A melhor metáfora para caracterizar a antítese de um diplomata. Quando se exige tacto, delicadeza, quando há corredores estreitos pejados de peças de porcelana com uma textura frágil, só os passos precisos, bem medidos, cirúrgicos, se aprestam a percorrer o caminho sem estilhaçar uma porcelana que seja. É uma provação: pelo caminho apinham-se as peças que são o oposto da estética, apertam-se junto aos cotovelos que se encolhem para não incomodar a passividade das porcelanas. Espera-se que o artista vá por ali fora, pé ante pé, esgueirando-se furtivamente entre os milímetros que separam o corpo que serpenteia entre as frágeis peças emproadas em capitéis finos.
É aqui que a metáfora do elefante e da loja de porcelanas sobe ao imaginário. E apenas ao imaginário, porque não se consegue ver o mastodonte a percorrer os corredores estreitos sem se encostar tragicamente à primeira peça de porcelana. Às vezes sinto-me como um elefante em loja de porcelanas. Quando há palavras entoadas, palavras desastradas ouvidas por quem menos as merece.
É um processo vertiginoso.
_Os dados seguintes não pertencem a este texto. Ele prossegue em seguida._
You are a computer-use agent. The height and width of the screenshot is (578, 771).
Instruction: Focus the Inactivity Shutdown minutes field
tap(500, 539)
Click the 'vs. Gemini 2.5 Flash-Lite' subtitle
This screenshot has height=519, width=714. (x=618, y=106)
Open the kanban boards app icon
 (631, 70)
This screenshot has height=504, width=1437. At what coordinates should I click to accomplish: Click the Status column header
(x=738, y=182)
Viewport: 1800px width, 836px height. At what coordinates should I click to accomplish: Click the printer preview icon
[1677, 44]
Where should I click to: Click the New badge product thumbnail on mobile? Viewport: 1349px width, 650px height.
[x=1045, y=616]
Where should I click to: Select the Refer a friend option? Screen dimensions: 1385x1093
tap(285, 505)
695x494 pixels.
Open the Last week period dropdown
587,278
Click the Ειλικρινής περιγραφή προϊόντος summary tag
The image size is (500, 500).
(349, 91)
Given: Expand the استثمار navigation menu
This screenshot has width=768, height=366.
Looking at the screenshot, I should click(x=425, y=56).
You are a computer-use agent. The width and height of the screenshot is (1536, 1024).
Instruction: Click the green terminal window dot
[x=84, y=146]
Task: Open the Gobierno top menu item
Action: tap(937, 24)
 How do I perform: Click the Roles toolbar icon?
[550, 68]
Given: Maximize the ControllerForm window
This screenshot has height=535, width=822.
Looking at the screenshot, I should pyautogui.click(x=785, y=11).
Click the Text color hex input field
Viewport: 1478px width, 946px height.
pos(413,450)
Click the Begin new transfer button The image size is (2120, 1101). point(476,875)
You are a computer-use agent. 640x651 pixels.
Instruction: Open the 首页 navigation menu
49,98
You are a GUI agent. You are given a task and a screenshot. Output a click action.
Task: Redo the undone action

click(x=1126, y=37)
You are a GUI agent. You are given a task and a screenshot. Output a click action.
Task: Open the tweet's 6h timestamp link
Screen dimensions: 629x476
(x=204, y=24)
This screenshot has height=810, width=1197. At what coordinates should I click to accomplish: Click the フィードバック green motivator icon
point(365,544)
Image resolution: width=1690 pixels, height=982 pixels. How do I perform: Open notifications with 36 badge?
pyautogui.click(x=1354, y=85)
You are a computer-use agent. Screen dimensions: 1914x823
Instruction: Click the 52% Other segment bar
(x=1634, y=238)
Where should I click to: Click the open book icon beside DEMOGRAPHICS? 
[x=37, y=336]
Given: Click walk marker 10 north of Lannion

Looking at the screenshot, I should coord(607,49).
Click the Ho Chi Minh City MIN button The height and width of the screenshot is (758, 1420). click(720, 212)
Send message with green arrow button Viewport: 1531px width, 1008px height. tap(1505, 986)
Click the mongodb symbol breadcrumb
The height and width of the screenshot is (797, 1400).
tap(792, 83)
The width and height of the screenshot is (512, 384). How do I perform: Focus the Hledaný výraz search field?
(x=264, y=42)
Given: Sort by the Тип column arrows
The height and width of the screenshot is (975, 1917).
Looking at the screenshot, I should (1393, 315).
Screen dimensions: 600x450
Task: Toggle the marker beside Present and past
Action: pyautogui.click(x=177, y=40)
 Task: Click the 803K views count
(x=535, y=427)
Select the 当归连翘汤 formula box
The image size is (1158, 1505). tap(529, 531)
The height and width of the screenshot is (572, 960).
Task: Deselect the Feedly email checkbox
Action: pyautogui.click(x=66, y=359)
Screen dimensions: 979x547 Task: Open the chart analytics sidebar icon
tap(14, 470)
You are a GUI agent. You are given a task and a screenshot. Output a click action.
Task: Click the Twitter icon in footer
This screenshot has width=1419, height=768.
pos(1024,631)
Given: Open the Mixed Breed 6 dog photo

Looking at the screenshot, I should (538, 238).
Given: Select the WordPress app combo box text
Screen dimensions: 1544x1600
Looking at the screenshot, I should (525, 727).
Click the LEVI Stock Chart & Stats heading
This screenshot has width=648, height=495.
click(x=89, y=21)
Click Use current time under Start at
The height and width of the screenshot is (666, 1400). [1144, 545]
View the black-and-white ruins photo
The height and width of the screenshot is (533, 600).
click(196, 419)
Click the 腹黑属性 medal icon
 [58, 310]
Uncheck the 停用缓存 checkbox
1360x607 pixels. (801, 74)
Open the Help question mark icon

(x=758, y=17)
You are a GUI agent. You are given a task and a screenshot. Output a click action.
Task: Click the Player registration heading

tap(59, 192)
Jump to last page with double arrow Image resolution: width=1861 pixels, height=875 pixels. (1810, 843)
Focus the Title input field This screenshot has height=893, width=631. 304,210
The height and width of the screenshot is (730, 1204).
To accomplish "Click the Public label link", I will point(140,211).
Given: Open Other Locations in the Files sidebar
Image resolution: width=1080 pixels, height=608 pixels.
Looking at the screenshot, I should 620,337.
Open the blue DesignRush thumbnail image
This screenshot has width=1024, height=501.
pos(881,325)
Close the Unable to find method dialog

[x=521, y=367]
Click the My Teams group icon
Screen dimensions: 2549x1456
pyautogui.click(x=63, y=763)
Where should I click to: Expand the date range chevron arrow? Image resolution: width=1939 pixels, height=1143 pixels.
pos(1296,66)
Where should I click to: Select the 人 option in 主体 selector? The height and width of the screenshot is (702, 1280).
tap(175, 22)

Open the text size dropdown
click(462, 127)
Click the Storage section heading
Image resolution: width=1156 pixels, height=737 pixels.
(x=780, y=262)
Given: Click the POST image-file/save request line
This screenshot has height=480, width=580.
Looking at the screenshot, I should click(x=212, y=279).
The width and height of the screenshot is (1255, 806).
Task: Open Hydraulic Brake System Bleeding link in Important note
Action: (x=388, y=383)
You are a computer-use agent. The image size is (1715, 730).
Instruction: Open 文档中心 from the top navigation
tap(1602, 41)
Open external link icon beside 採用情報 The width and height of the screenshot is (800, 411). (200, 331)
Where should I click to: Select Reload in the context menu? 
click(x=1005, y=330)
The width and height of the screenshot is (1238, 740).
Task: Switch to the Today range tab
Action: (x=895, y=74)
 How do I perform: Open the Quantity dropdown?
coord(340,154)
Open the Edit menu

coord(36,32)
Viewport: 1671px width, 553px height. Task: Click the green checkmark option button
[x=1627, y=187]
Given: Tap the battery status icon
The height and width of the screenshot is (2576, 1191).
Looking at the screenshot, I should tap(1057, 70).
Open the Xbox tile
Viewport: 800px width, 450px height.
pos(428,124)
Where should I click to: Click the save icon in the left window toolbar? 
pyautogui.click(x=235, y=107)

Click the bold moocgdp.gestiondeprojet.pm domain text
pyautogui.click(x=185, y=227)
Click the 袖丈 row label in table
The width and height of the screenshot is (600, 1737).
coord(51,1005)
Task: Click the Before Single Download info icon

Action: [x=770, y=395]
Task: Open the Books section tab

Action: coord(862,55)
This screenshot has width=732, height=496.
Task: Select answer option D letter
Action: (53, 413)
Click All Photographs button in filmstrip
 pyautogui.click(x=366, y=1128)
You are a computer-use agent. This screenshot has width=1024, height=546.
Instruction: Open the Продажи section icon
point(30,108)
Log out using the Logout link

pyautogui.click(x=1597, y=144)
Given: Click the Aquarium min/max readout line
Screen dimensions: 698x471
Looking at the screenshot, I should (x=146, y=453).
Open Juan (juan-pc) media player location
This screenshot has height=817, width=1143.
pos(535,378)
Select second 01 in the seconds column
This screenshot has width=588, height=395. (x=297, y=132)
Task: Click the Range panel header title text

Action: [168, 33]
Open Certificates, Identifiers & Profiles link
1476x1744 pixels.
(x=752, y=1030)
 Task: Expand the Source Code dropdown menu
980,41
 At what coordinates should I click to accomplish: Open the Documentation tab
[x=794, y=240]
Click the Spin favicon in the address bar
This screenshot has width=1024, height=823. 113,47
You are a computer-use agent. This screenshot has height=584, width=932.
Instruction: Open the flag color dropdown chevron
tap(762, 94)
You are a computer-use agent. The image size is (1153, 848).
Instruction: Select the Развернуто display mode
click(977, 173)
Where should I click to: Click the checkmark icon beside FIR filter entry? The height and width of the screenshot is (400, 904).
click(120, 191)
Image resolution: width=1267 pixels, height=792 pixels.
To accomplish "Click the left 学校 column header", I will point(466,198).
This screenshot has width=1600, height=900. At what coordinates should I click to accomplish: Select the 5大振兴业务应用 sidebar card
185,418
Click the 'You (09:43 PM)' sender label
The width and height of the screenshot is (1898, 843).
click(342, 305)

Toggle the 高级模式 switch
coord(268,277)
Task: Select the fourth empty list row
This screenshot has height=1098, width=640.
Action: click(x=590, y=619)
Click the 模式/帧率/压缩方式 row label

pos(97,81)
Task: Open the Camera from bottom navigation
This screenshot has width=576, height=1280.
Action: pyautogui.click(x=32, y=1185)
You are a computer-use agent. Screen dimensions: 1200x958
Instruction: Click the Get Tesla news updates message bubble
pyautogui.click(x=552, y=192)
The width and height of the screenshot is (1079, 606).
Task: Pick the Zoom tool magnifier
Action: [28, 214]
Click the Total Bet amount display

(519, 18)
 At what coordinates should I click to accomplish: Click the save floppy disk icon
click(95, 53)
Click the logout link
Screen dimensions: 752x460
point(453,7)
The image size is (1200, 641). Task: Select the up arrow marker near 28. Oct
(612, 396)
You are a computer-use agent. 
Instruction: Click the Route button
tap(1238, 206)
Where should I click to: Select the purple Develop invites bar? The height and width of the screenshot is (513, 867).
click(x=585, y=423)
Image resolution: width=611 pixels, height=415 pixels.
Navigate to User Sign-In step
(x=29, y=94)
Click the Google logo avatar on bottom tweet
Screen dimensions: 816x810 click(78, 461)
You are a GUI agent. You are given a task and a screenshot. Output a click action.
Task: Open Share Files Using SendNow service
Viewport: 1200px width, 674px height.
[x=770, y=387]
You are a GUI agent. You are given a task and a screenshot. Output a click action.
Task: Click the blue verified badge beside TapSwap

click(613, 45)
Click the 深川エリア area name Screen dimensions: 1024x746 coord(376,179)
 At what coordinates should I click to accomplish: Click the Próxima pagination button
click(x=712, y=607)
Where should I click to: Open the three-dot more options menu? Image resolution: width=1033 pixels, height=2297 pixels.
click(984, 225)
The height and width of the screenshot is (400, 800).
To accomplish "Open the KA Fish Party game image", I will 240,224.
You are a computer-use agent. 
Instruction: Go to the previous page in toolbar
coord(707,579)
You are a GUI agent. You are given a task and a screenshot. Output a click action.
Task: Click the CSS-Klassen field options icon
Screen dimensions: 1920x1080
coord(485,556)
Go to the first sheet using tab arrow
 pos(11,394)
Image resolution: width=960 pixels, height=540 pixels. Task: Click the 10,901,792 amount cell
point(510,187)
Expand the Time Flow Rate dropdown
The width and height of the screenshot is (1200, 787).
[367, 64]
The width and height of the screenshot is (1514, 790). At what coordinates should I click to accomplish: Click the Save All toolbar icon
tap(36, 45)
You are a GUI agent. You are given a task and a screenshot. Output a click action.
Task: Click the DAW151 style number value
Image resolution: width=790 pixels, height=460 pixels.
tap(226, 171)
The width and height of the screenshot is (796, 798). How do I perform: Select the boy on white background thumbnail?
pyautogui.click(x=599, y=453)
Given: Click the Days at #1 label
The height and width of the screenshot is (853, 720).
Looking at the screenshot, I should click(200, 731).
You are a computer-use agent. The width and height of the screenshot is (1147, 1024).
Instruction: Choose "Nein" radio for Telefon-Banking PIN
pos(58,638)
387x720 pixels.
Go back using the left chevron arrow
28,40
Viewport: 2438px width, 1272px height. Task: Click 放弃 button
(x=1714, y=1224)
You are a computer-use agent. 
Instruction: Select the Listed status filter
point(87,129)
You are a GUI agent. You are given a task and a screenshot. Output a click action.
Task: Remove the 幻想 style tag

Uma pulsão imparável. As palavras desastradas escapam-se da boca sem nada haver para as travar a tempo. Uma sensação indizível: à medida que as palavras vão sendo ditas, apenas a inocência de quem se entrega no crivo da espontaneidade. Não há maldade, nem intencionalidade de magoar a pessoa que as escuta. E, no entanto, depois de ditas fica a imediata sensação de como são envenenadas palavras. Percebe-se logo pela reacção atónita da pessoa que as ouve, olhos esbugalhados, não acreditando que fui capaz de dizer o que disse. Há ali um instante fatal: entre as palavras proferidas e o segundo imediato, percebendo que foram as palavras menos ajeitadas – as palavras erradas, no momento errado, para a pessoa que merecia outra consideração.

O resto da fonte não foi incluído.